Protecting your data is very important to SolarWinds and the Pingdom team.
You are placing your trust in SolarWinds® Pingdom®, so we want you to know we’ve implemented strong security standards both within the product and outside with operational processes, using industry standards that will protect your data today and into the future.
Below are some details specific to data protection and retention that we think will answer many of the questions you might have about how we’ve implemented data protection within Pingdom. At the bottom of the page, we’ve also provided a link to the detailed SolarWinds security that blankets all of our products.
What encryption algorithms are used to protect customer data?
All the primary Pingdom databases are encrypted. Encrypted DB instances use the industry standard AES-256 encryption algorithm and the encryption key is protected by FIPS 140-2 validated cryptographic modules.
Data in transit will use TLS 1.2 or above and AES256 for data at rest.
Additional encryption for transaction monitoring
Inputs such as username/password in our multi-step recorded synthetic tests (what we call “transaction monitoring”) are stored encrypted.
Are customers provided with the ability to generate a unique encryption key?
No. All data sent to the Pingdom monitoring service is stored in an encrypted database. This includes any backup data. Encryption keys to the database are centrally managed by the Pingdom Service Reliability and Engineering (SRE) team. Authorized requests to read data are decrypted on the fly as the data is needed. Access level management to sensitive systems are limited to a restricted number of authorized Pingdom personnel.

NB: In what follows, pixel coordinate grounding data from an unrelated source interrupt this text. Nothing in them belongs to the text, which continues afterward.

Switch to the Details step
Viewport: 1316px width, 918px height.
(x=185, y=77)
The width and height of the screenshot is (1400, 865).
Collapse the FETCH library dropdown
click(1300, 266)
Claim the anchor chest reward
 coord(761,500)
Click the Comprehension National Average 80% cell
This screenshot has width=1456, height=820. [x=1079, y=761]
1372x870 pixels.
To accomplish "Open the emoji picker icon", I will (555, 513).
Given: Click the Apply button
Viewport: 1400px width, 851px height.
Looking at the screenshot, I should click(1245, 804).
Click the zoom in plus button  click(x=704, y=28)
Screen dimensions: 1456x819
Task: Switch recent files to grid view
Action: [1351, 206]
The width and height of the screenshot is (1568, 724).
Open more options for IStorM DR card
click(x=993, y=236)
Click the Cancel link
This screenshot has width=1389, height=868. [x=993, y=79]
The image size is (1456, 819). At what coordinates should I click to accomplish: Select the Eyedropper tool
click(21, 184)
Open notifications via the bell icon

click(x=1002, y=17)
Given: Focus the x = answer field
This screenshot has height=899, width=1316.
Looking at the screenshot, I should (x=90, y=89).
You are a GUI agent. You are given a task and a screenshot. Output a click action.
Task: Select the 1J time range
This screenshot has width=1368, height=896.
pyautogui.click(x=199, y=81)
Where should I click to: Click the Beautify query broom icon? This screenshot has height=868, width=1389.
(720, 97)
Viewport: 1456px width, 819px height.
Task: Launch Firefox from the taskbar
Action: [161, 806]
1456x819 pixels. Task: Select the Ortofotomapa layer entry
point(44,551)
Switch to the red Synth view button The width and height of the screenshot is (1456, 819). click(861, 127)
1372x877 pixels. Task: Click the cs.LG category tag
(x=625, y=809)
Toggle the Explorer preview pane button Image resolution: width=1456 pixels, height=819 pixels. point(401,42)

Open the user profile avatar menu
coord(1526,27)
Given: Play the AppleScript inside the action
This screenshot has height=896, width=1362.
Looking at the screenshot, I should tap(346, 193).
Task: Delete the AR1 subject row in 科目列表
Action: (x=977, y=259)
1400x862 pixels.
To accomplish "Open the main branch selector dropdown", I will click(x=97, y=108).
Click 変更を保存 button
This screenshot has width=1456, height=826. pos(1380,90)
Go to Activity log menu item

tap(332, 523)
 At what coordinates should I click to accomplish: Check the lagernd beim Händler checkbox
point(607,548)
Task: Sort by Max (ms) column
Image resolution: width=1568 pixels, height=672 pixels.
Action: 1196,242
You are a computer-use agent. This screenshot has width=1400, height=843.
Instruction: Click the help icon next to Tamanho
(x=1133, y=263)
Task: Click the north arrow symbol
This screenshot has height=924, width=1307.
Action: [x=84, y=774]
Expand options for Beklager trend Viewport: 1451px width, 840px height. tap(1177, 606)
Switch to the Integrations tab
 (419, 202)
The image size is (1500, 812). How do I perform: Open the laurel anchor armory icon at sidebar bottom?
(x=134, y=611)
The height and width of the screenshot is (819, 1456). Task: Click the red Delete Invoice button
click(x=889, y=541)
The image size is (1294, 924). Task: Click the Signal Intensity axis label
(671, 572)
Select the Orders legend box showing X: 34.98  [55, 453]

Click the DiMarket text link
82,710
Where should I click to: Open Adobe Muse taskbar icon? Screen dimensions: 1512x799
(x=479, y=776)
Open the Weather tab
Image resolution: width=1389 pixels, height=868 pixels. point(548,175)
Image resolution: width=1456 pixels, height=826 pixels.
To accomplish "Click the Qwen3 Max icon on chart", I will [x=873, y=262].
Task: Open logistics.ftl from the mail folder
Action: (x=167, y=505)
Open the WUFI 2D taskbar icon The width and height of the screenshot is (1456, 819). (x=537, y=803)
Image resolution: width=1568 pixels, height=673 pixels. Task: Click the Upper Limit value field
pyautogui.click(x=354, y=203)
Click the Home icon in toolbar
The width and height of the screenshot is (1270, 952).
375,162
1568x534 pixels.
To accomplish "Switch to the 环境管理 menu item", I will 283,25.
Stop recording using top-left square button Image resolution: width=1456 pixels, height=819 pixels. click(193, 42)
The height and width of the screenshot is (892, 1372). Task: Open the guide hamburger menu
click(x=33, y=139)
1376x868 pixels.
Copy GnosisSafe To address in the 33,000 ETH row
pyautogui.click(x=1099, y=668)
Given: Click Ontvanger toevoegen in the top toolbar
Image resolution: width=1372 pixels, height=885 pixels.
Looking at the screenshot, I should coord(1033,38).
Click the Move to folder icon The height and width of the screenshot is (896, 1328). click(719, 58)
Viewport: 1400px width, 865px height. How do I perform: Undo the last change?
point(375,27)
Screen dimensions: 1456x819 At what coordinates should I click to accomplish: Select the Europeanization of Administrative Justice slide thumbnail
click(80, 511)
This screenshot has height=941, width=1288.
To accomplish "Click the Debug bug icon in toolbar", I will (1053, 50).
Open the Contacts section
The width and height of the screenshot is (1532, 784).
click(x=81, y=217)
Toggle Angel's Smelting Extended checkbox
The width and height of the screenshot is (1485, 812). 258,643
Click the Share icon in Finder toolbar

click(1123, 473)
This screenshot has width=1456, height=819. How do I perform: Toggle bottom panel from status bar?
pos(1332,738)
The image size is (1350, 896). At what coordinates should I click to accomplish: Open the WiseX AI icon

What additional safeguards are in place to protect user credentials beyond the use of basic encryption?
Credentials are stored through a one-way hash function. Access controls to sensitive data in our databases, systems, and environments are set on a need-to-know/least privilege necessary basis. Access control lists define the behavior of any user within our information systems, and security policies limit them to authorized behaviors.
Are data segmentation and separation capability between clients provided?
All data in Pingdom is tagged with the Pingdom account ID. All access requests carry this information on the active user and the organization to which the user belongs. The Pingdom platform authorizes these requests using software-enforced policies.
What data will you be storing about us?
We only collect data that is necessary for running our service and provided by our customers. This type of data primarily includes billing information and monitoring configuration.
How do you ensure production data is never used in a development or test environment?
Our production and test environments are completely isolated (air-gapped).
Do you have a data retention policy?
There are documented retention and destruction policies and procedures. The organization creates, protects, and retains information system audit records based on customer requirements (depending on data source and applicable regulations) to enable the monitoring, analysis, investigation, and reporting of unlawful, unauthorized, or inappropriate information system activity.
How long will data about our organization be kept following a contract termination?
Data is retained according to SolarWinds’ internal data retention policies and destruction schedule. As part of GDPR, customers are, however, entitled to request earlier purging of data by contacting customer support.